Plant Cruelty and the Concept of Reciprocity
I explore the complex world of seeds and germination in my book, The Nature of Plants: An Introduction To How Plants Work, published in both print and audible form by the University of Florida Press. I am now teaching a short course on propagation and it reinforces to me, once again, how little most plant loving people know about seeds and plants in general - so I thought I'd share a bit here.
To start, seeds are not "inert". They are quite alive and a lot is going on within them. If I choose to be a vegetarian because I abhor the cruelty that the meat industry presents to animals. I might also say the same about what we do to plants. In reality, why are plants any different from animals? The more we know about them, the more we realize that they face the same challenges that animals do; they just express their feelings in ways that most of us cannot "hear".
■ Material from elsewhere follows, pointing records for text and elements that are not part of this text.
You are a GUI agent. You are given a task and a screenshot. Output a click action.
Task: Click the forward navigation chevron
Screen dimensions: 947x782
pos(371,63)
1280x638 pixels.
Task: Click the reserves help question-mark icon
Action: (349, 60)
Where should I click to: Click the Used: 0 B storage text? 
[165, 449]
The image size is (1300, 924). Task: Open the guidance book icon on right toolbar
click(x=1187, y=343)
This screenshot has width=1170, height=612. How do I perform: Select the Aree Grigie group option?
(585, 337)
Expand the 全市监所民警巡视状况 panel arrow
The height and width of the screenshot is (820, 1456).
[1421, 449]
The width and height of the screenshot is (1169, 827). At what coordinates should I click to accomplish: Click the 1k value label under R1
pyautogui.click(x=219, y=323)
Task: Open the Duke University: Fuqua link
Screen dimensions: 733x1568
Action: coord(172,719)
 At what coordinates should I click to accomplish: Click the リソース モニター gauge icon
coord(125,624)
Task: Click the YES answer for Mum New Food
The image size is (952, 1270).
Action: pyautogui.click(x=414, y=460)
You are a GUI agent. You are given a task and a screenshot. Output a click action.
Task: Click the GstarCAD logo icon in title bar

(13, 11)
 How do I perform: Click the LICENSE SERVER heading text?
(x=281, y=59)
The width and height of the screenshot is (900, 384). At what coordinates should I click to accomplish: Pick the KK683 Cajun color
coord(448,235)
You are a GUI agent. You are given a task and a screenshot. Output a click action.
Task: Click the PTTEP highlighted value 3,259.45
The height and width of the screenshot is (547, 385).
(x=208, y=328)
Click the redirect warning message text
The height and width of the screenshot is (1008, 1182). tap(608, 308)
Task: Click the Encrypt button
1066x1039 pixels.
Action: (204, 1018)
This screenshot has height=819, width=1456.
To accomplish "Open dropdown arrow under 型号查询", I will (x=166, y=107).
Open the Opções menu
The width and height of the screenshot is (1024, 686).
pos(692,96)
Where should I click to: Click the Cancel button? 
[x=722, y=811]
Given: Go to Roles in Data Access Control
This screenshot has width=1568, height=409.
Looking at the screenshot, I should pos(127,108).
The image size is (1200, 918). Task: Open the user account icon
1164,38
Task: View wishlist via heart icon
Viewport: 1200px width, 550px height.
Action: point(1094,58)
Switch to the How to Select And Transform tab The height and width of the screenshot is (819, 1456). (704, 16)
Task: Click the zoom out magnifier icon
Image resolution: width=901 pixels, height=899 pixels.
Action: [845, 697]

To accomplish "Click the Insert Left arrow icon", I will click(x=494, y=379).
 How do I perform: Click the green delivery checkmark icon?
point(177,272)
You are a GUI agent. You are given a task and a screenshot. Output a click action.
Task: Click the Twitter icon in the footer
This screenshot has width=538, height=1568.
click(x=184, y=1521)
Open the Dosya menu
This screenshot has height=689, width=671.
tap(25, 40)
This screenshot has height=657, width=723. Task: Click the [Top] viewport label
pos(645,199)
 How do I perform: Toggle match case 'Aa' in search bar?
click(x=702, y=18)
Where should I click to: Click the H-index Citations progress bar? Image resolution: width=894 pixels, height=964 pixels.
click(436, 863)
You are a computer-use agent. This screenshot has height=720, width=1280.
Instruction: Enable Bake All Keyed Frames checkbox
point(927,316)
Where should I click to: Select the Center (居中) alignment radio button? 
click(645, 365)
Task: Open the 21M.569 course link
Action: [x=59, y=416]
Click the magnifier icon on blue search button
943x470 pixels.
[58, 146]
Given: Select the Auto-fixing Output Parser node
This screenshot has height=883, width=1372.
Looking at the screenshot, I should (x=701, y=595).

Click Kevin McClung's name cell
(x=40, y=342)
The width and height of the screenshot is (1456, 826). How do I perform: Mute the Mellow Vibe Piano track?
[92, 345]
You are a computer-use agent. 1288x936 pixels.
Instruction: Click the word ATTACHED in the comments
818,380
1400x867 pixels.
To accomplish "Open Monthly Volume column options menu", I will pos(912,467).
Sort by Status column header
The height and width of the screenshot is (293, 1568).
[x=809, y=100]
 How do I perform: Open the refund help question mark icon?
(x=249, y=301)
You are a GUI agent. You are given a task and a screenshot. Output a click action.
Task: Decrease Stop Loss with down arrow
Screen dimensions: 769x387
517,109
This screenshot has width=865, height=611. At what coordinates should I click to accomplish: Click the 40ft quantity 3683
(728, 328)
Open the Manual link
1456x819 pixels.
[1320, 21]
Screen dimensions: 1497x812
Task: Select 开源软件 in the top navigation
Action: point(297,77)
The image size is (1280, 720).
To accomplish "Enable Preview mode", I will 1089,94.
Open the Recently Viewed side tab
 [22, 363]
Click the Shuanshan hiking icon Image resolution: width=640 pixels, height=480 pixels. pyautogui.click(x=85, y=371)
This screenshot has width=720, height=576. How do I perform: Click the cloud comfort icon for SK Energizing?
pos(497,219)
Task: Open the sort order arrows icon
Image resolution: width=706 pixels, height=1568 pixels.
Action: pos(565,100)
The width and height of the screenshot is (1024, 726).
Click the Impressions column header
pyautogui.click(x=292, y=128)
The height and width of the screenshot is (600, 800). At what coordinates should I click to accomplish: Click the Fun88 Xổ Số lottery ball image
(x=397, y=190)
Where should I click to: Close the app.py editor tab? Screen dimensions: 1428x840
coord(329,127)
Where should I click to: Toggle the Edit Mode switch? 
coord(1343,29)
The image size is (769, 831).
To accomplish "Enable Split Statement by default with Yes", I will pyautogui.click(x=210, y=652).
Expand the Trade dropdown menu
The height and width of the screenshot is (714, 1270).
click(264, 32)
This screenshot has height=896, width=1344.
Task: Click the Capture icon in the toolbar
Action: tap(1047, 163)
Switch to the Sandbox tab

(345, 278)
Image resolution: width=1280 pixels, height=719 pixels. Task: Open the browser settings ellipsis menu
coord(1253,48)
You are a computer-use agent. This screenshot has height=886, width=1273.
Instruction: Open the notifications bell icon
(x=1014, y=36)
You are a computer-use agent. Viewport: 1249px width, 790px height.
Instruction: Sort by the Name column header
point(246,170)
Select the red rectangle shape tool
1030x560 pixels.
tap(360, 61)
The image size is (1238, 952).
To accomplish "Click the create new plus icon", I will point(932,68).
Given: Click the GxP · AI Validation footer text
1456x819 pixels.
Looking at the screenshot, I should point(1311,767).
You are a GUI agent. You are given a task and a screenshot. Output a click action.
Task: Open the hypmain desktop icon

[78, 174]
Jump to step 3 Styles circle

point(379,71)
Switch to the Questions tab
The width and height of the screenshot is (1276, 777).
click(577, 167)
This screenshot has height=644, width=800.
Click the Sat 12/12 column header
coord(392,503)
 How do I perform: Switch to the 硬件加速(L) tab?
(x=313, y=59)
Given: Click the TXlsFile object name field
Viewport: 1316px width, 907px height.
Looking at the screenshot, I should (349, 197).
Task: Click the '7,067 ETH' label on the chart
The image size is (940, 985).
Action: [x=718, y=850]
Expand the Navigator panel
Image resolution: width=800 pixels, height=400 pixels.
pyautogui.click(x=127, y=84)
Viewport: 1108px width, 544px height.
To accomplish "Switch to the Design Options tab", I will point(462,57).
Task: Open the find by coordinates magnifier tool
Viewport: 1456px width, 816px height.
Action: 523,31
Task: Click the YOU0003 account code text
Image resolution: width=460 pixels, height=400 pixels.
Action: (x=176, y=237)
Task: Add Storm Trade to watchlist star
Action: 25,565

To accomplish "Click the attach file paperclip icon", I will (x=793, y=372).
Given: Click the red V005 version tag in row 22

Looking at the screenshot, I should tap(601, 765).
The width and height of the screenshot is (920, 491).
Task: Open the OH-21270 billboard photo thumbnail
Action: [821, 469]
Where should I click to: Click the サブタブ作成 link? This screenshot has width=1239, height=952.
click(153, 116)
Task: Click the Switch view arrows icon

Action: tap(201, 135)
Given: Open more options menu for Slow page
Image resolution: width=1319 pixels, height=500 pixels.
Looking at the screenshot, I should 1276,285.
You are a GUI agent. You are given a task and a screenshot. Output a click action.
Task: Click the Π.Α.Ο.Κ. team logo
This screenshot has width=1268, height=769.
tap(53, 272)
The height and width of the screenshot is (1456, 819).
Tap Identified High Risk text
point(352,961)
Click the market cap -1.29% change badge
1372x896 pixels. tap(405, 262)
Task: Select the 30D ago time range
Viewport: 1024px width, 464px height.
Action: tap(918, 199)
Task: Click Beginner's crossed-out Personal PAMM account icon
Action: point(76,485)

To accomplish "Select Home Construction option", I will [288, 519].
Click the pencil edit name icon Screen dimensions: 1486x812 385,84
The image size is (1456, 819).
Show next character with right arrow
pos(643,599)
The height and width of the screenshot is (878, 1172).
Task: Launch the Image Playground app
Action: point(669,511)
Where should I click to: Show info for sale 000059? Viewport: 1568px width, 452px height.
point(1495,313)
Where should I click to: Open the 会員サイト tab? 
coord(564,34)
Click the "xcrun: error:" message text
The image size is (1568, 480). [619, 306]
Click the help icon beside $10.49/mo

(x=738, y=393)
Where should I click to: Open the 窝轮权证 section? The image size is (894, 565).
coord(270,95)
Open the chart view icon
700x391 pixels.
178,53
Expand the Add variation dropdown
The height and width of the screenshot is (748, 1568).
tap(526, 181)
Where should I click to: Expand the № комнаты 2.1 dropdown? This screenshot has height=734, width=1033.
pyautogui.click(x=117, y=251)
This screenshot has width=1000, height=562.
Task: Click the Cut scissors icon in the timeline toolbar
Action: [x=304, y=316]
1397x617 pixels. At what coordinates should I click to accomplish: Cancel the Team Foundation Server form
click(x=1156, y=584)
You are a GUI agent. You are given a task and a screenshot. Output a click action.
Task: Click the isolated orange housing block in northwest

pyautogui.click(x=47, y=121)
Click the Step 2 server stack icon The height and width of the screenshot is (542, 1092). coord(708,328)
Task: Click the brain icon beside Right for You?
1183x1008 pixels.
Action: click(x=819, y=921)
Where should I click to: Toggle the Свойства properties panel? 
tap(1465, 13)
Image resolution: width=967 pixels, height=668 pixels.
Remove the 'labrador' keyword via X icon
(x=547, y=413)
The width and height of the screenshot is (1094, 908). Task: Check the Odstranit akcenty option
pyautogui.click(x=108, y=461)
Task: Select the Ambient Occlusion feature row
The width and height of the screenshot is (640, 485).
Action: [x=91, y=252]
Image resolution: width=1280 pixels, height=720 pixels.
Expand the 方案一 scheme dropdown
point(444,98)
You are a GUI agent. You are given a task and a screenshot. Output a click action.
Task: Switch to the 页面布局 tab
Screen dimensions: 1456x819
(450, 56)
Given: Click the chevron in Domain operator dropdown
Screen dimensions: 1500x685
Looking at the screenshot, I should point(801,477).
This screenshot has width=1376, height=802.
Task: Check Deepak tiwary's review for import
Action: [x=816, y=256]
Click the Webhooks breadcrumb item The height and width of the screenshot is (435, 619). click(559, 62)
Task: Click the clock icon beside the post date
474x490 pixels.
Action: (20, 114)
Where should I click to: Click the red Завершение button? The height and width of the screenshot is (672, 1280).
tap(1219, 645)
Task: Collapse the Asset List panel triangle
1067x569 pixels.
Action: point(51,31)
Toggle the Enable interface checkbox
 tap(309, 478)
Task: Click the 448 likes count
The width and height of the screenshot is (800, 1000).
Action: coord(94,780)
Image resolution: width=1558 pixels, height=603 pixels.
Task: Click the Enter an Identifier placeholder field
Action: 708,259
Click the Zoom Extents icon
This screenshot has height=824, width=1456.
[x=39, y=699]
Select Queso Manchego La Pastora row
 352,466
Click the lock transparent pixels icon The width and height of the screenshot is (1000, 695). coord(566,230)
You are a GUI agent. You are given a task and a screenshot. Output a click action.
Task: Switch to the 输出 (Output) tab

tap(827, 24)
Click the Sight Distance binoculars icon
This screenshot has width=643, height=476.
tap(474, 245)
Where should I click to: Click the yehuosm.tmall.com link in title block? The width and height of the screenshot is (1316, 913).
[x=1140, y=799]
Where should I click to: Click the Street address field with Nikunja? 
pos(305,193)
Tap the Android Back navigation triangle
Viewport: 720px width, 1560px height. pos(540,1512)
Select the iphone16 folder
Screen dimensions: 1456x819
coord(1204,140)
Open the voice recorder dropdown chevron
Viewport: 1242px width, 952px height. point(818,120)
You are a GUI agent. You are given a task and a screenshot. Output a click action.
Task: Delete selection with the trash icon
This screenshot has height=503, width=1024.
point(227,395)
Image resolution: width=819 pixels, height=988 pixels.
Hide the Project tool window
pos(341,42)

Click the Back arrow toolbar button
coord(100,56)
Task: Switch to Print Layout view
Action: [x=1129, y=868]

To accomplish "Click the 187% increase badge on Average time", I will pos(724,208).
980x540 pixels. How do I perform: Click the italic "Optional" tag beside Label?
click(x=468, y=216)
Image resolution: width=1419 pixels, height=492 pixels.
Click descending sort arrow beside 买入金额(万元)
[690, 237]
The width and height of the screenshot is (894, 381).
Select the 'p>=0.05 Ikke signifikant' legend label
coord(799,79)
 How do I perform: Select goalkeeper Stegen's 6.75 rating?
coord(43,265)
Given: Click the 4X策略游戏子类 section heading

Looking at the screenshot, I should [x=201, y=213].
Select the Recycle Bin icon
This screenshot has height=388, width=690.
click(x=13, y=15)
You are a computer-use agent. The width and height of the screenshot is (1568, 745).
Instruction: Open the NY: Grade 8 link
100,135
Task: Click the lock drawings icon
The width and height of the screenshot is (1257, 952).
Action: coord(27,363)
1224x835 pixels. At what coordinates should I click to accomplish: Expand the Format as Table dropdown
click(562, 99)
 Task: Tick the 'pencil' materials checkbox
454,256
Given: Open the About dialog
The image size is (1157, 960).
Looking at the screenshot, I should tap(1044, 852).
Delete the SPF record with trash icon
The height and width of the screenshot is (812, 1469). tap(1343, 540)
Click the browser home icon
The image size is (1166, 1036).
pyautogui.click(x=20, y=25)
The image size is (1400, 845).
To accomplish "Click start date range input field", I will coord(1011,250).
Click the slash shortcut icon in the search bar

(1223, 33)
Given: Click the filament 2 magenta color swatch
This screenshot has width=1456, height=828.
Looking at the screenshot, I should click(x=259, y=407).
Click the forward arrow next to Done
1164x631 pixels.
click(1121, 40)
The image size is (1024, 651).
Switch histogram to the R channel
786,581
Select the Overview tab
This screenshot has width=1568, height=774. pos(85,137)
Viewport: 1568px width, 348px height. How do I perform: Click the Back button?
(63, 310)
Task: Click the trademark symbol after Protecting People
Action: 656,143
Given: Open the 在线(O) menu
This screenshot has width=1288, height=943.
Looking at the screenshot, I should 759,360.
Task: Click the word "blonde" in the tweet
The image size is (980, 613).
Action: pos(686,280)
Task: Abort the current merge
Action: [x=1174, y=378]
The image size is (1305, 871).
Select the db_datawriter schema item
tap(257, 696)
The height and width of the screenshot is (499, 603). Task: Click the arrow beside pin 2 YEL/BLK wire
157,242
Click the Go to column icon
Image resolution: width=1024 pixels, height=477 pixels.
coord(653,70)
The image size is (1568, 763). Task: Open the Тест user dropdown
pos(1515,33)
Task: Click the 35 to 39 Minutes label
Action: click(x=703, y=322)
This lima bean has sat in a jar - either at a store or storage locker likely for months or years before being packaged up, sent to a store and then put in a jar for some future consumption. I happened to be the one who ended up with this one at the end of its long harvest-to-transporation route. For the General Botany class that I was teaching, I chose not to eat this one, but to hydrate it on a moist paper towel in a closed plastic container. As you can see, this lima bean is alive. It was simply waiting patiently for the right time to complete its metamorphosis - no different really from a caterpiller to a butterfly or moth.
Seeds contain three major parts. The seed coat in for all practical purposes just like your outer skin; "dead" and present only to protect the living part inside. The living part is the embryo and it is surrounded by the food source that will enable it to grow and establish itself before it's capable of living on its own through photosynthesis and roots to absorb water and nutrients. The embryo is alive. It detects conditions in the environment and monitors them. When these conditions are right, it directs its development from "inert looking" seed to "living" seedling. The truth is, in all stages this seed has been alive, waiting and watching.
Two of the most significant things that the embryo does are:
1. To take in water and start to swell, and
2. Begin to feed on the stored nutrition present in the endosperm.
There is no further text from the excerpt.